Aim: Gwen Hardie is an artist who makes careful drawings and paintings of small areas of her own skin. Richard Wright is a former sign writer turned Turner Prize winner who makes intricate wall drawings. Grayson Perry is a ceramic artist who makes detailed extended doodles. Jim Shaw combines exquisite naturalistic detail with complex cartoon imagery. Do some research into artists who work in a similarly painstaking or meticulous way, something which arguably has become one of the most significant features of contemporary drawing. By making a drawing of your own which involves focused effort you’ll be in a position to reflect on how this affects your relationship with the subject and the process and what it communicates to the viewer.

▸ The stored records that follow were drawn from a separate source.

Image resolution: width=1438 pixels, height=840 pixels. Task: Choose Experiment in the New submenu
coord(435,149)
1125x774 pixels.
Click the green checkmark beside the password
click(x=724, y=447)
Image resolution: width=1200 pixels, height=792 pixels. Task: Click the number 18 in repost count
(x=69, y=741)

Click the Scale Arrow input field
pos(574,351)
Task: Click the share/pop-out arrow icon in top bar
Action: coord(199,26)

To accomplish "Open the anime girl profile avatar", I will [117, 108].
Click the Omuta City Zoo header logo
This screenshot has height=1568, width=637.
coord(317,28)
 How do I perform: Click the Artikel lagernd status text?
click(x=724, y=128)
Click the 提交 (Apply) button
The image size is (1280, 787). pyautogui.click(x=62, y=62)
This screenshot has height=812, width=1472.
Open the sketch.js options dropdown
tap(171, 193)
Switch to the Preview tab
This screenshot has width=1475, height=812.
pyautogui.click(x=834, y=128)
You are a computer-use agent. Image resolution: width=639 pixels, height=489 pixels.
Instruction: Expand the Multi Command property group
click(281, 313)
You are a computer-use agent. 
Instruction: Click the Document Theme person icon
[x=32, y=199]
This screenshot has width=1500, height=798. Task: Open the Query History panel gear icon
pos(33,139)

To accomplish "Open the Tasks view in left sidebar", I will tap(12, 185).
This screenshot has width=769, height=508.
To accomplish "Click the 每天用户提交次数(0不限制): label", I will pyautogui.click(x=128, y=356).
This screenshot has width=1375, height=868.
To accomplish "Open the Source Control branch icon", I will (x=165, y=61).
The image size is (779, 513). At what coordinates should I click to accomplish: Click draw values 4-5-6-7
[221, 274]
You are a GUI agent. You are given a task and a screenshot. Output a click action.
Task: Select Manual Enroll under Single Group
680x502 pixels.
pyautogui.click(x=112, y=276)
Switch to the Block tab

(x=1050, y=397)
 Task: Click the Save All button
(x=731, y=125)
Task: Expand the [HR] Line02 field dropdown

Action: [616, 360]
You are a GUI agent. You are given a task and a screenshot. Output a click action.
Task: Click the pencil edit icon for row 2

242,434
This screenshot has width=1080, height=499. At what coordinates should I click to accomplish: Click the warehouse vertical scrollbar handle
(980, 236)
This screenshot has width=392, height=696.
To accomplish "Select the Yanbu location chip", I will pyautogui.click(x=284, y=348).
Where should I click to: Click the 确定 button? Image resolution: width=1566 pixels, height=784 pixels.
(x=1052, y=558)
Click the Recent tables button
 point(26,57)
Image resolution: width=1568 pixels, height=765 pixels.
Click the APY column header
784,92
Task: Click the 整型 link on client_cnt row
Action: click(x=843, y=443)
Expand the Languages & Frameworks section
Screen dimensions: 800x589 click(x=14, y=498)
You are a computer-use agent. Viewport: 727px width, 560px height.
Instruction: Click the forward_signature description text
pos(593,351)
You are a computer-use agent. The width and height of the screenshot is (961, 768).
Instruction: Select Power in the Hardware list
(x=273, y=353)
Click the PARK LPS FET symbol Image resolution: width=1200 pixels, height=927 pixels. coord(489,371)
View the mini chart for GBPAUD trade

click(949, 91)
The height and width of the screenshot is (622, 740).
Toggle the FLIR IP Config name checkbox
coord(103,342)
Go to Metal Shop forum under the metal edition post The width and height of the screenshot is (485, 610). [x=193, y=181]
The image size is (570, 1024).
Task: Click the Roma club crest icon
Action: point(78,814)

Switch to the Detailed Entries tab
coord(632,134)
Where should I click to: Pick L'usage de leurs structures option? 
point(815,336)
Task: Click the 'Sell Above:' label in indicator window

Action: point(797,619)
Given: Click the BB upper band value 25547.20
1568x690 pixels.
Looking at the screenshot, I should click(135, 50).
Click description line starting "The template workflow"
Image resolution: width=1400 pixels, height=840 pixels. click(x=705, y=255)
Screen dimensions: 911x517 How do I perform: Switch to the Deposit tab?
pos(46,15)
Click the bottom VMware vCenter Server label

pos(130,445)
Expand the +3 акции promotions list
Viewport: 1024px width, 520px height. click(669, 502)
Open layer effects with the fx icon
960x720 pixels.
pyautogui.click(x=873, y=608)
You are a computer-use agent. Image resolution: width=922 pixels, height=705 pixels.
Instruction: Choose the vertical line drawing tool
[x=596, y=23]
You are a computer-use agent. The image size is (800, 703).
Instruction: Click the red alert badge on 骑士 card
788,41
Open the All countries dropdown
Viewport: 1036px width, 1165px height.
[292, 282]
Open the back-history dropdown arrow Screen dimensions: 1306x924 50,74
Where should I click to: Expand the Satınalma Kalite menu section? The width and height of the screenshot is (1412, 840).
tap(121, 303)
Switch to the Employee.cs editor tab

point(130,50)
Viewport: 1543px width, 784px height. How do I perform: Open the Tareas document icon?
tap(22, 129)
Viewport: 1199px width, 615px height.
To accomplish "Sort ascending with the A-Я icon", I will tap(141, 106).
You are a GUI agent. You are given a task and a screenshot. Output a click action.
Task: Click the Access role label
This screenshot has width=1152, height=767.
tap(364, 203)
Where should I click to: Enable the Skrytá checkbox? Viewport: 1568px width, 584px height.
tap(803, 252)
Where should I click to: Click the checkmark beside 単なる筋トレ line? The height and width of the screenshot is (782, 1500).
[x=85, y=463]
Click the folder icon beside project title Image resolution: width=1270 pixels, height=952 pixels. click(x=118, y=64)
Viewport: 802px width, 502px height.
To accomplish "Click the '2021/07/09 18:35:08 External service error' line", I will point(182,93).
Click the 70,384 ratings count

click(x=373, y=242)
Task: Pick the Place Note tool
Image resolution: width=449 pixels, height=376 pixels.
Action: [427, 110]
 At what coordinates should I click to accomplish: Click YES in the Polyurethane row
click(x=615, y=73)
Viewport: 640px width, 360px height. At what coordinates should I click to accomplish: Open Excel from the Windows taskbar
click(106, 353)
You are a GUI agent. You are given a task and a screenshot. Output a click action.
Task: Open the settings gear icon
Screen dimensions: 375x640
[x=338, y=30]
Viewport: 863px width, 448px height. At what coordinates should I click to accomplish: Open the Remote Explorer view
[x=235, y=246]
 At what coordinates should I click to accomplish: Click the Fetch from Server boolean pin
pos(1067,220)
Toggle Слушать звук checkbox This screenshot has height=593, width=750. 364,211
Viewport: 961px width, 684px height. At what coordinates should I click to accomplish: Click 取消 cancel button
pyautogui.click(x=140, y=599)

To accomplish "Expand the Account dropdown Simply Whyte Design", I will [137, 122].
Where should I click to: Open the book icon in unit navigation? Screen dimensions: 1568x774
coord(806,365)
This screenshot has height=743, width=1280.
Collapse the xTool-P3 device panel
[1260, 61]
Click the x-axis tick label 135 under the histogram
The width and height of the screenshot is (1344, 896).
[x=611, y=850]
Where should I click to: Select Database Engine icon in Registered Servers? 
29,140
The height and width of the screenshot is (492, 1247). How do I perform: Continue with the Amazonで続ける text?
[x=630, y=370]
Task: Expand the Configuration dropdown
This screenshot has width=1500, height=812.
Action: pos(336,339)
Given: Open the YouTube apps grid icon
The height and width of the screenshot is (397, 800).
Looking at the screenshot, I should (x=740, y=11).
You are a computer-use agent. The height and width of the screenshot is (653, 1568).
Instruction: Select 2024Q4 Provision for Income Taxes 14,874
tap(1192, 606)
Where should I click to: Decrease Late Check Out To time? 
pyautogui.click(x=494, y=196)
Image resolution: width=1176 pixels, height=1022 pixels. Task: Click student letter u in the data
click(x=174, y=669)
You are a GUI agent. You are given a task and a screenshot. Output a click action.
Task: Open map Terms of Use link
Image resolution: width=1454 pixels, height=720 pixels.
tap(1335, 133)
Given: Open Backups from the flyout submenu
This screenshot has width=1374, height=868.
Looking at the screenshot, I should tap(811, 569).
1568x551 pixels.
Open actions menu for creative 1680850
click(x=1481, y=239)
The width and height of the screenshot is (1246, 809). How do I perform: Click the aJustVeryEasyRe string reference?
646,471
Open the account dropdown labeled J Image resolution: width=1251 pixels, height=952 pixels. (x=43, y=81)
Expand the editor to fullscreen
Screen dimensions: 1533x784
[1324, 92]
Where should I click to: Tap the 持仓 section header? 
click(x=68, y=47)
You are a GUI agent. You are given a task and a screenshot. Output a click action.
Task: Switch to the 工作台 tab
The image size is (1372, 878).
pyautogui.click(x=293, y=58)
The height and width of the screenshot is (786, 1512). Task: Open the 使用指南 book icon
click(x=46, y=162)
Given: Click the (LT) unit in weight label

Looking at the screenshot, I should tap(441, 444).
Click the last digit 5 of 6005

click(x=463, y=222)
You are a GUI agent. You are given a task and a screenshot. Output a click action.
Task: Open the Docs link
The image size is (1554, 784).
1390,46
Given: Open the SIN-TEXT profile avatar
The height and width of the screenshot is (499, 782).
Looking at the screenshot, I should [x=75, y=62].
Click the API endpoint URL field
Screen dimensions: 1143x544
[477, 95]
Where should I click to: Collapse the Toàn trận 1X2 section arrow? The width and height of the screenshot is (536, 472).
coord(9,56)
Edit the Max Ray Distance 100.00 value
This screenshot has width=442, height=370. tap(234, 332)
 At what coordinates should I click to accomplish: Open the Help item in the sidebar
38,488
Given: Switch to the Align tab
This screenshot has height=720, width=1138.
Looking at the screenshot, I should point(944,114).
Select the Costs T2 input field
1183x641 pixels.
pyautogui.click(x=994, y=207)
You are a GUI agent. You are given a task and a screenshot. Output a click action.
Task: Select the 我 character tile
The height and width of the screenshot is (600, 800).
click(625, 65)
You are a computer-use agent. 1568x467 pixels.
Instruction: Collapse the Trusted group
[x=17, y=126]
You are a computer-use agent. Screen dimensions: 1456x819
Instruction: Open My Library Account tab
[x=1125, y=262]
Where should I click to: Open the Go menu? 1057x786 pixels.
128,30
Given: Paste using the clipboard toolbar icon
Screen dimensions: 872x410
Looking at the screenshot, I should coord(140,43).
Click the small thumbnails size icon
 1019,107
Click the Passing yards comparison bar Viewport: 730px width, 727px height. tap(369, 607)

Method: Choose a subject which has a substantial number of detailed parts. Think about whether these parts will be repeated (a plate of baked beans, for example) or all different (a hyper-realist drawing of pins and nails). Consider also whether the parts will be drawn from observation or invented (as in the work of Paul Noble). Remember that the original subject may not be primarily visual (in extended doodling, for example); you may be using drawing to describe a narrative or even musical score, so that the imagery is secondary to the relationships between the elements.

RESEARCH

TERESA ESGAIO

I was lucky to visit the exhibition opening of young contemporary Portuguese artist Teresa Esgaio (b. 1985) at the Underdogs Gallery in Lisbon last year. She draws very detailed, photo realistic drawings in dry pastel and graphite.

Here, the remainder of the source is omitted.